Instruction
Reproduce the rows below word for word, from the first one through the line containing "Action: (x=111, y=13)", with both ends included.

Raw records
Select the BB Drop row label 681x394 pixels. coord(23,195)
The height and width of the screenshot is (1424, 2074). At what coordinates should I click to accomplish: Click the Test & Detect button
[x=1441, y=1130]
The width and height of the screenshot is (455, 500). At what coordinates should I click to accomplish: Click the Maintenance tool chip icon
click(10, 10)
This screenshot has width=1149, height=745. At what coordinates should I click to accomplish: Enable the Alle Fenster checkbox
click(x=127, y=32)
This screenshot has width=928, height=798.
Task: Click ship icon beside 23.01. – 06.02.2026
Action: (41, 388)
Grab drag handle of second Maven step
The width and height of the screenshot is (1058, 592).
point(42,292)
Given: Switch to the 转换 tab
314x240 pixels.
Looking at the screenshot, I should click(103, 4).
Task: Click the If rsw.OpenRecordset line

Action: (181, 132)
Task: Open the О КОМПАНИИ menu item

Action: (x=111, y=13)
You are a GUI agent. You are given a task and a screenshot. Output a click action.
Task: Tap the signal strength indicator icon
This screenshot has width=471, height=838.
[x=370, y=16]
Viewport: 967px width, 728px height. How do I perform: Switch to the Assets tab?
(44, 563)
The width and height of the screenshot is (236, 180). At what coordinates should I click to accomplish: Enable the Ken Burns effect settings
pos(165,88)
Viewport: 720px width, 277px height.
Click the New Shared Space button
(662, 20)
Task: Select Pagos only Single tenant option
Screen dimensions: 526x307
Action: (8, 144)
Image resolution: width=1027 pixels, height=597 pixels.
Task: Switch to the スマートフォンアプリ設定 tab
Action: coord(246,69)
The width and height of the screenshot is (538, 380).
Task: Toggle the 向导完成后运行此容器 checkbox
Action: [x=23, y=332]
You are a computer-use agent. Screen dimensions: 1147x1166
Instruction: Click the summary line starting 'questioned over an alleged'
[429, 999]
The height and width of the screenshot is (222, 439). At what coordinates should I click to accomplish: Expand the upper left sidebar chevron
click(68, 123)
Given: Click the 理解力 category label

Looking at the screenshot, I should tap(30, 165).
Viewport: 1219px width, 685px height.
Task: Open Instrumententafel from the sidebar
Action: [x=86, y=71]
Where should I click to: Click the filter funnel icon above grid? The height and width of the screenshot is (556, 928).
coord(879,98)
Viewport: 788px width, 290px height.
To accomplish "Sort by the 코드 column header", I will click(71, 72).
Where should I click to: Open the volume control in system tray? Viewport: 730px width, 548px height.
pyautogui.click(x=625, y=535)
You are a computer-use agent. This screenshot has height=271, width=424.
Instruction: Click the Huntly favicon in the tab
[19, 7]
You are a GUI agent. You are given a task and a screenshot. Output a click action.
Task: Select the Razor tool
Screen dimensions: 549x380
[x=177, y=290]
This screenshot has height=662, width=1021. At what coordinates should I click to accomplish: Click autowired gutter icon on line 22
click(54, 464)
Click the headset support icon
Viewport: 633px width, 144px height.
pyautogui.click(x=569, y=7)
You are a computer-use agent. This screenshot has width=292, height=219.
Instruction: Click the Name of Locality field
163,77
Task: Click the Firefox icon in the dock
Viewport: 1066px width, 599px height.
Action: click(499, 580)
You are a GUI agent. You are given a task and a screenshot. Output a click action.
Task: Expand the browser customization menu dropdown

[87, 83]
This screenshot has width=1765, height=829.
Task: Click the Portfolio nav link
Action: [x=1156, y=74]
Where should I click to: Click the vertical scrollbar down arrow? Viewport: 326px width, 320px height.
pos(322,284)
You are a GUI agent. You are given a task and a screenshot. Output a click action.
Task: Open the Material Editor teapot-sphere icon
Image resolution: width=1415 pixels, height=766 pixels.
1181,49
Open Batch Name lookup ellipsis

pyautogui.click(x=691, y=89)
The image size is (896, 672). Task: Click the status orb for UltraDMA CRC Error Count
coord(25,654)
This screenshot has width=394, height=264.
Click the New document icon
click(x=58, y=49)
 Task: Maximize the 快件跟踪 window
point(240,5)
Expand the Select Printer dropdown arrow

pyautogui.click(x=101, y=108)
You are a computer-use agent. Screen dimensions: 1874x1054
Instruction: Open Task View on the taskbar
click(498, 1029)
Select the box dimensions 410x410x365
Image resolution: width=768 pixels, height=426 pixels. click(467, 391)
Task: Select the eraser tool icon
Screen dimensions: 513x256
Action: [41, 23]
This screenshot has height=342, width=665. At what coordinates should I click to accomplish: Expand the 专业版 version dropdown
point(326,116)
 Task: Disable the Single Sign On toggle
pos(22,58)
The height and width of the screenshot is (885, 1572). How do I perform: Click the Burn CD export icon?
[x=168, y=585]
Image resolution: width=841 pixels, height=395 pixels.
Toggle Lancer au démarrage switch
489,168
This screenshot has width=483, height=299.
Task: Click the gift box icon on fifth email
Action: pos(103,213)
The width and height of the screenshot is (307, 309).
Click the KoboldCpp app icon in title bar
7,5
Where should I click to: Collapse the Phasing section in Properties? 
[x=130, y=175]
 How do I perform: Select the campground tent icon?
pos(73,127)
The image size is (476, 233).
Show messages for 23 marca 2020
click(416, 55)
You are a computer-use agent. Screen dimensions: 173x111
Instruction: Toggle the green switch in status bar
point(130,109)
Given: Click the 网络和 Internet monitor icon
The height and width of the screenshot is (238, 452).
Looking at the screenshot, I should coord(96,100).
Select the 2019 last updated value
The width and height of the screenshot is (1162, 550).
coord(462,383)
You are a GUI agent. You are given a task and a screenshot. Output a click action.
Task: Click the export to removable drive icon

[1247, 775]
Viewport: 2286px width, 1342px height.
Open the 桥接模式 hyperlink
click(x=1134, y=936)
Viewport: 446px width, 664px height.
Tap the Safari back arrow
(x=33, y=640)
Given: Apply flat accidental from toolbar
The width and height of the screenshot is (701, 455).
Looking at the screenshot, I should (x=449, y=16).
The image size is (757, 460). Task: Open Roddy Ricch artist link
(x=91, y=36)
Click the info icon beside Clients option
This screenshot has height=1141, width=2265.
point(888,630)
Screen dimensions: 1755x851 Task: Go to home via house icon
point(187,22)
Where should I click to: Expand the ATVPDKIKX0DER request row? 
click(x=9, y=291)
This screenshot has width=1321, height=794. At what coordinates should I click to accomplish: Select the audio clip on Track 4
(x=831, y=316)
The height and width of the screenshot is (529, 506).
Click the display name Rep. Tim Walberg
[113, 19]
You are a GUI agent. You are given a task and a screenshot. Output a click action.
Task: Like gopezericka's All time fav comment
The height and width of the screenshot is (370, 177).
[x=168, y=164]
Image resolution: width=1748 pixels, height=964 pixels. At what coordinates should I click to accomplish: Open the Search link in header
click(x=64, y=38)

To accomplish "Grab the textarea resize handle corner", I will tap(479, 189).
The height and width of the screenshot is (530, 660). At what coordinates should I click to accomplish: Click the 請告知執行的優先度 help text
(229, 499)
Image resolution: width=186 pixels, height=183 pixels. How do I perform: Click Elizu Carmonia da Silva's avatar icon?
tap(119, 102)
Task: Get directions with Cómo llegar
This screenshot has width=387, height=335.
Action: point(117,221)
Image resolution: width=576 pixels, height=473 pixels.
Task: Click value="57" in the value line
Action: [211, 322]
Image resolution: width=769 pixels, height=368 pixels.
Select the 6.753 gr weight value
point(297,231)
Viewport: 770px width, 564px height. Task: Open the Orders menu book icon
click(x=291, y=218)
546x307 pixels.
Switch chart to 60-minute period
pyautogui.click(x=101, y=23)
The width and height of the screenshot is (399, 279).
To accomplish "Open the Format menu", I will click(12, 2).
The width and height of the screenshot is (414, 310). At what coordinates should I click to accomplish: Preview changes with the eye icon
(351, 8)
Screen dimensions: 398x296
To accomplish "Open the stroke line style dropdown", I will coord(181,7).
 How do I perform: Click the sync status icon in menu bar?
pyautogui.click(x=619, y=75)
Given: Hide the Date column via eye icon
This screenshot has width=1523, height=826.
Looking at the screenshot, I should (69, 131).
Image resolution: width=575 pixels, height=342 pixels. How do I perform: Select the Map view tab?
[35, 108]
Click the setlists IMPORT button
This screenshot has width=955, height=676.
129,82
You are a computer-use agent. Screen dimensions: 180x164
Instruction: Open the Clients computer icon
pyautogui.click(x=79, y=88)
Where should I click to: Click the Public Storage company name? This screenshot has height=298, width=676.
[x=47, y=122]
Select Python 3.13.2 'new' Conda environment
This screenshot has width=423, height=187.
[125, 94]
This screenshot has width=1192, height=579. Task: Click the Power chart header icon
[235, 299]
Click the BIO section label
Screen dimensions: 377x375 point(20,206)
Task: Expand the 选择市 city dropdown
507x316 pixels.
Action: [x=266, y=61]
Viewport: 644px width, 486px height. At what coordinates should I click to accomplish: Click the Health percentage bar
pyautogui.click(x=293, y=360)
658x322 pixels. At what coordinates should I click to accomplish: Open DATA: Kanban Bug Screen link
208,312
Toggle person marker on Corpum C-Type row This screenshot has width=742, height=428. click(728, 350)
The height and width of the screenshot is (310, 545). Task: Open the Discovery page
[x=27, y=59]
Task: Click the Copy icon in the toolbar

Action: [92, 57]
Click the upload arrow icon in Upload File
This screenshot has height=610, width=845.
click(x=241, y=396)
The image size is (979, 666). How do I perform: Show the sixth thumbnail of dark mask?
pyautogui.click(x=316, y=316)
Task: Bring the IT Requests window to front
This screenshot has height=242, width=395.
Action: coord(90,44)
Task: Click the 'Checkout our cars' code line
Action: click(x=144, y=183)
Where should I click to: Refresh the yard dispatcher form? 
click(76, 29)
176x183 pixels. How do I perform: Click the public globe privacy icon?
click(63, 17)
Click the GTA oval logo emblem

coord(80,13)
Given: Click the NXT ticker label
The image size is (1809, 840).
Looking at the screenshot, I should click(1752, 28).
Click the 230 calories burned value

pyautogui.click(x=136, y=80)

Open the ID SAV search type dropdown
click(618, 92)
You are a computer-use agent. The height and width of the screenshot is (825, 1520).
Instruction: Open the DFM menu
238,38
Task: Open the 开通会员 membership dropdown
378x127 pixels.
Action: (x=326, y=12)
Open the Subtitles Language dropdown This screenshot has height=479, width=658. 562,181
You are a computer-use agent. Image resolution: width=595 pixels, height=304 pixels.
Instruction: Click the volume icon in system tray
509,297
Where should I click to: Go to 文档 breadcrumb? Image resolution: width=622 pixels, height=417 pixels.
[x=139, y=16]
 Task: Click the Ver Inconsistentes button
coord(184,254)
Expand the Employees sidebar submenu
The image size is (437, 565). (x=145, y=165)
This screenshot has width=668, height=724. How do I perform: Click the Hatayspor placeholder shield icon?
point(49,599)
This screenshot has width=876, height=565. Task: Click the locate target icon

Written reply
Select the BB Drop row label 681x394 pixels. coord(23,195)
The height and width of the screenshot is (1424, 2074). At what coordinates should I click to accomplish: Click the Test & Detect button
[x=1441, y=1130]
The width and height of the screenshot is (455, 500). At what coordinates should I click to accomplish: Click the Maintenance tool chip icon
click(10, 10)
This screenshot has width=1149, height=745. At what coordinates should I click to accomplish: Enable the Alle Fenster checkbox
click(x=127, y=32)
This screenshot has width=928, height=798.
Task: Click ship icon beside 23.01. – 06.02.2026
Action: (41, 388)
Grab drag handle of second Maven step
The width and height of the screenshot is (1058, 592).
point(42,292)
Given: Switch to the 转换 tab
314x240 pixels.
Looking at the screenshot, I should click(103, 4).
Task: Click the If rsw.OpenRecordset line

Action: (181, 132)
Task: Open the О КОМПАНИИ menu item

Action: (x=111, y=13)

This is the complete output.